OMS in Russia: medical insurance real or simulated
In 2020, the budget of the health insurance Fund will be 2, 3 trillion. rubles and will increase compared to the year 2019 almost 270 billion. The Supplement is decent. She is due primarily to the adjustment of the social policies of the government after the presidential decree.
Issues after the reform
Problems facing healthcare in the country, affected the interests of every citizen of Russia. Started by the Ministry of health optimization industry has led to a sharp reduction of the doctors in the regions. Plus medical infrastructure, which, in recognition of the Vice-Prime Minister Tatiana Golikova, "has not been touched since the late 50's", crumbled into fragments.
The result was hampered the population's access to health care. Officials again talking about the problems of primary care in our three-tier health care. The population about these levels knows not very much, but in practice it was convinced: optimization of the Ministry of health pushes people of the state polyclinics and hospitals in pay.
This has strained many. Some – because of the lack of funds for treatment, the other – because of long habit of free medical care. Third was surprised that in private clinics freely is receiving the same doctor in the public clinic record for the month in advance...
Naturally the question arose: what if the policy of obligatory medical insurance (OMS), which guarantees the fundamental human right to health care? It is real insurance or imitation. Each answered it differently depending on the level of culture and humor, the acuity of healthcare needs.
In fact claims to insurance companies not so much. Surveys show that about 9% of cases people have disagreements with insurers. Another thing – the quality of medical services provided under compulsory medical insurance policy.
Key figures are not encouraging
Last fall, the economic development Ministry has made a summary report on the implementation of government programs. Were there remarks about the state program "Development of health". The report noted that the quality of health services are satisfied with only 38.7% of inhabitants of Russia.

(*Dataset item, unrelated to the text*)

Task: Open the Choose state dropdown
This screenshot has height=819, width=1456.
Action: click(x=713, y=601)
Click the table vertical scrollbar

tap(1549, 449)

It is Noteworthy that a year earlier the figure was higher by 1.2 percentage points. And the target programs (41.7 percent) was achieved and was not. There is nothing surprising. Answers citizens, to evaluate the level of medical care in outpatient clinics, emergency rooms and hospitals, showed that people primarily do not like how work is organised in health facilities. There are a bunch of problems: long lines, long wait for the appointment with the specialist, the denial of physiotherapy, the increase of paid services. Characteristically, a quarter of those surveyed said medical services are simply not available to the public.
This conclusion can be questioned, blamed on the capriciousness of the people. But it is better to look at actual practice in recent years. And it is that the Ministry of health threw jurisdictions, a different kind of "road map", the meaning of which was to widen the range of paid services for better financing of medical institutions.
Scope of administrative imagination was very wide. For example, a patient was placed before a choice: or to wait in line for surgery in a hospital, or to pay a premium for it. Under the terms of the insurance, the time from initial reception of the patient before the operation must not exceed six months.
In many cases it is prohibitively time. So people had to look for funds to themselves to solve their health problems. The same situation with the provision of physiotherapy, consultations from invited experts, etc.
The health Ministry is forced to admit...
It Happened, for a number of services public health facilities has become difficult to distinguish from commercial. Moreover, it reduced the availability of free medical care to people. Outraged doctors of private clinics. Paid services of their colleagues, they called the "dumping and unscrupulous competition".
Last year, the Ministry of health acknowledged that "the existing regulatory framework does not clearly delineate which services should be provided to citizens free of charge and which can be provided at additional cost. Also, do not address the question of the amount of the cost of medical services provided on a fee basis."
The Agency promised "to develop the project of changes in rules of granting of paid medical services clinics and hospitals." However, this is limited. While it is clear that the problem, that is, overdue. People no longer feel where the actual insurance of state life and health, and where imitation, to cover the greed of administrations of medical institutions. Perhaps the increase in the budget of the mandatory medical insurance Fund will help to approach the solution of this painful problem.